Records for locating displayed items

○ ○ ○

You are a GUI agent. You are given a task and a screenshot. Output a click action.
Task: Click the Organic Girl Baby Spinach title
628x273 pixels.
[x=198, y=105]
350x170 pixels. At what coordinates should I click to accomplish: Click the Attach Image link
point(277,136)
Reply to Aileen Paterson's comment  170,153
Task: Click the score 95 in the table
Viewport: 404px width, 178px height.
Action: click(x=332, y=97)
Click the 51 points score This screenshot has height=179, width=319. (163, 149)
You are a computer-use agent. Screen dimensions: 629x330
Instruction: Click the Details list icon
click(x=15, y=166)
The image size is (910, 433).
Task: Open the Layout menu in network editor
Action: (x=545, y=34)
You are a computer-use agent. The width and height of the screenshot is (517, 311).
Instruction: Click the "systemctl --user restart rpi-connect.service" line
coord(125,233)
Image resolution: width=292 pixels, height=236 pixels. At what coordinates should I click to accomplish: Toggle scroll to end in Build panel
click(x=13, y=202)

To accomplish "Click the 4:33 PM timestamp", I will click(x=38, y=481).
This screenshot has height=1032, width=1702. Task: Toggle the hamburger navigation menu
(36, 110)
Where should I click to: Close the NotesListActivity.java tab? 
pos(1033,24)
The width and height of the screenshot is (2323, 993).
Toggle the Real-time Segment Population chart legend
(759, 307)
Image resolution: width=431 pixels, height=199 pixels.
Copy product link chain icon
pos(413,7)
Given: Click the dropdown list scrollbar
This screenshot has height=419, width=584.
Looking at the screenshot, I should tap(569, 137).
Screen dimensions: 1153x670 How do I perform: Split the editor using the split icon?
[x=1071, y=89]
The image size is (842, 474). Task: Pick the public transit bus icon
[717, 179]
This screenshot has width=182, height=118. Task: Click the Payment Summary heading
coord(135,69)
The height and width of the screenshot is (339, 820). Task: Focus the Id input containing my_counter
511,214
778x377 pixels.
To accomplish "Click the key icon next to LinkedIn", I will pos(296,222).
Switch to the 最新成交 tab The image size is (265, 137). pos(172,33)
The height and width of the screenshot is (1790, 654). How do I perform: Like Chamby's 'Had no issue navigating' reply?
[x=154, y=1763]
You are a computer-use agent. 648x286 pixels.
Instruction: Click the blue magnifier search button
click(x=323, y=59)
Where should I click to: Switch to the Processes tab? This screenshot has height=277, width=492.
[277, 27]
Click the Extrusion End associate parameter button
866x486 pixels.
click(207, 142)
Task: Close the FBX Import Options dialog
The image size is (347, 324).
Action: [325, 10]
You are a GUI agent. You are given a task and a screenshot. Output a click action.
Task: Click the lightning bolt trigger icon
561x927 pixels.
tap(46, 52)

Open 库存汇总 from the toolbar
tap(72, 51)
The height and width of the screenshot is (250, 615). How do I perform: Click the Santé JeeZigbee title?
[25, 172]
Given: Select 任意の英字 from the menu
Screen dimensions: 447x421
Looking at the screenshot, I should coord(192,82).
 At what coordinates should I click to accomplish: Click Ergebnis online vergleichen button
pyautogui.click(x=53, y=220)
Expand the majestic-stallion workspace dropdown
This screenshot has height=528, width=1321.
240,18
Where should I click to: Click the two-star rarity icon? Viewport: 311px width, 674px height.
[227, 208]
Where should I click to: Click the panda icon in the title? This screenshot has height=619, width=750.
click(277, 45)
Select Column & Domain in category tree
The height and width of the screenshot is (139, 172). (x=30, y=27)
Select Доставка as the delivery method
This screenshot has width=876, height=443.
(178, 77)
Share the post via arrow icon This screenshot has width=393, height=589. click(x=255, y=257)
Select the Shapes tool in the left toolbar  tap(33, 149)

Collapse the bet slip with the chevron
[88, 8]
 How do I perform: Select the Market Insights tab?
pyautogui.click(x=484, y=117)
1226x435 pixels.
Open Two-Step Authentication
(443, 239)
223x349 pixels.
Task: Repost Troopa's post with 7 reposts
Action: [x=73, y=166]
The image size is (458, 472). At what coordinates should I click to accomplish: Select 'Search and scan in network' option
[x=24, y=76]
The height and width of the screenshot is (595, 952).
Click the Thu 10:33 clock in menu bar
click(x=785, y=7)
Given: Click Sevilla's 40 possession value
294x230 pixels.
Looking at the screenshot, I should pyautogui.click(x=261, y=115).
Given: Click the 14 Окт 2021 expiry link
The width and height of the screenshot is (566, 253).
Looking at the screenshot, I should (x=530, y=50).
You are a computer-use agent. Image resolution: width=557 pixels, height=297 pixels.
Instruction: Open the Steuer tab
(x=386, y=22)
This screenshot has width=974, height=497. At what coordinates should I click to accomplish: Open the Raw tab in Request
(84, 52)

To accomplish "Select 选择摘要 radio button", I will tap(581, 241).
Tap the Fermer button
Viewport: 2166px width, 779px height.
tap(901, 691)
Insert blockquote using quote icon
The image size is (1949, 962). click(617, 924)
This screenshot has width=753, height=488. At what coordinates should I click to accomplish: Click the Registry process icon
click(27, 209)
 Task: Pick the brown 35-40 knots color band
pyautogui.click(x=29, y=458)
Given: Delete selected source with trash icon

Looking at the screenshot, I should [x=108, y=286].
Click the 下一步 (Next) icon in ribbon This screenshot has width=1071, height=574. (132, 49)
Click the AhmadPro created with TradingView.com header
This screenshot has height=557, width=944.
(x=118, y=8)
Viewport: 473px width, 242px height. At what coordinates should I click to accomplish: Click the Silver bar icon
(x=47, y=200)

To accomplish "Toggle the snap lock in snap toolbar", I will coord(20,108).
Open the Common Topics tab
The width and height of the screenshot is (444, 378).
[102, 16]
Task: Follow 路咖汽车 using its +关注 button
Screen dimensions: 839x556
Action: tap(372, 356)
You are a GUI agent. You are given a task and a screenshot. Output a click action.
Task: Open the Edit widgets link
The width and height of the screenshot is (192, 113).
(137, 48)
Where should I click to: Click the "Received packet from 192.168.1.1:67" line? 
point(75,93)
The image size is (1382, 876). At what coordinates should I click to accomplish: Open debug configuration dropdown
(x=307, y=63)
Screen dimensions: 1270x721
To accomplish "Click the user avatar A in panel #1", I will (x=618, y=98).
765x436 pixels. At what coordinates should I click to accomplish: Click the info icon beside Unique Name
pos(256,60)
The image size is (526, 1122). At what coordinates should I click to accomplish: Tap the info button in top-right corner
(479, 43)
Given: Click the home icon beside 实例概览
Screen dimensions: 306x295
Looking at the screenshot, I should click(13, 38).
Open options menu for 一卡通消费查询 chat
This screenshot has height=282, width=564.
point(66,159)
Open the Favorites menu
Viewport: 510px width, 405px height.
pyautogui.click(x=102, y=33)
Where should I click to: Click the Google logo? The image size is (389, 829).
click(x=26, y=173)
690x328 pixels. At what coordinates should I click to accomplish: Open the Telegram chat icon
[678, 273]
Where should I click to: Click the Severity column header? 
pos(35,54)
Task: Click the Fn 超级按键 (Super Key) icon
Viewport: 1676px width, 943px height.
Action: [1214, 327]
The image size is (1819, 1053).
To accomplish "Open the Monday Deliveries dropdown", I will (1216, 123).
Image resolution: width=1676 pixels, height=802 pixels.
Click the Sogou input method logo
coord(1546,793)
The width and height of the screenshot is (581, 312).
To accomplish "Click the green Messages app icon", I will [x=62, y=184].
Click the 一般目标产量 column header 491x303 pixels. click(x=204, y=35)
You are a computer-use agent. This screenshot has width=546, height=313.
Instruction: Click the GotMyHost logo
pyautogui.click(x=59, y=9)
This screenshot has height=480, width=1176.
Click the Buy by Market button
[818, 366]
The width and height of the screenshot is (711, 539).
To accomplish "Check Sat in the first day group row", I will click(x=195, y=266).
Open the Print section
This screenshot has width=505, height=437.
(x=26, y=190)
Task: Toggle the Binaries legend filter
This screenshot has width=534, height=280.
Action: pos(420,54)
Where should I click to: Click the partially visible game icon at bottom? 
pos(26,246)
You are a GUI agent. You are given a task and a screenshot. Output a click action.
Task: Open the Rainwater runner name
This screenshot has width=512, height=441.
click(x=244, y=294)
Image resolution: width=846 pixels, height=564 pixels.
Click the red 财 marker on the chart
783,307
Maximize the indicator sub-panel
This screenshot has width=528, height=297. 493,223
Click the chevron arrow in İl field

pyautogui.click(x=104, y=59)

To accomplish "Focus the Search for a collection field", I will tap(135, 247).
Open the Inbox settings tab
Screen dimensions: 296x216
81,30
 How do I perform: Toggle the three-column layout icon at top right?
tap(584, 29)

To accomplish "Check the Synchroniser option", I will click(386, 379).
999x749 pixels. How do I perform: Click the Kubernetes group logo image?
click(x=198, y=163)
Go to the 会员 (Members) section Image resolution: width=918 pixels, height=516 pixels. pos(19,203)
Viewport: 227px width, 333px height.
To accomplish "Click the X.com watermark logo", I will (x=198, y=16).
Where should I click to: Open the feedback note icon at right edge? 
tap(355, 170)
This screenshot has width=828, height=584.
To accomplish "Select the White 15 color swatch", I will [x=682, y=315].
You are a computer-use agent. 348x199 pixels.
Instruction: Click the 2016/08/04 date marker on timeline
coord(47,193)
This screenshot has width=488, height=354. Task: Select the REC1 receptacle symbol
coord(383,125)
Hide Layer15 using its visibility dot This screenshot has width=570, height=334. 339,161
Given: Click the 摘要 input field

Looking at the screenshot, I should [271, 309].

○ ○ ○

▸ TASK INSTRUCTIONS:
Can you write out the records verbatim, from the line containing "Where should I click to: Close" up to and including the line containing "click(x=323, y=59)"?

▸ FINISHED EXERCISE:
Where should I click to: Close the NotesListActivity.java tab? 
pos(1033,24)
The width and height of the screenshot is (2323, 993).
Toggle the Real-time Segment Population chart legend
(759, 307)
Image resolution: width=431 pixels, height=199 pixels.
Copy product link chain icon
pos(413,7)
Given: Click the dropdown list scrollbar
This screenshot has height=419, width=584.
Looking at the screenshot, I should tap(569, 137).
Screen dimensions: 1153x670 How do I perform: Split the editor using the split icon?
[x=1071, y=89]
The image size is (842, 474). Task: Pick the public transit bus icon
[717, 179]
This screenshot has width=182, height=118. Task: Click the Payment Summary heading
coord(135,69)
The height and width of the screenshot is (339, 820). Task: Focus the Id input containing my_counter
511,214
778x377 pixels.
To accomplish "Click the key icon next to LinkedIn", I will pos(296,222).
Switch to the 最新成交 tab The image size is (265, 137). pos(172,33)
The height and width of the screenshot is (1790, 654). How do I perform: Like Chamby's 'Had no issue navigating' reply?
[x=154, y=1763]
You are a computer-use agent. 648x286 pixels.
Instruction: Click the blue magnifier search button
click(x=323, y=59)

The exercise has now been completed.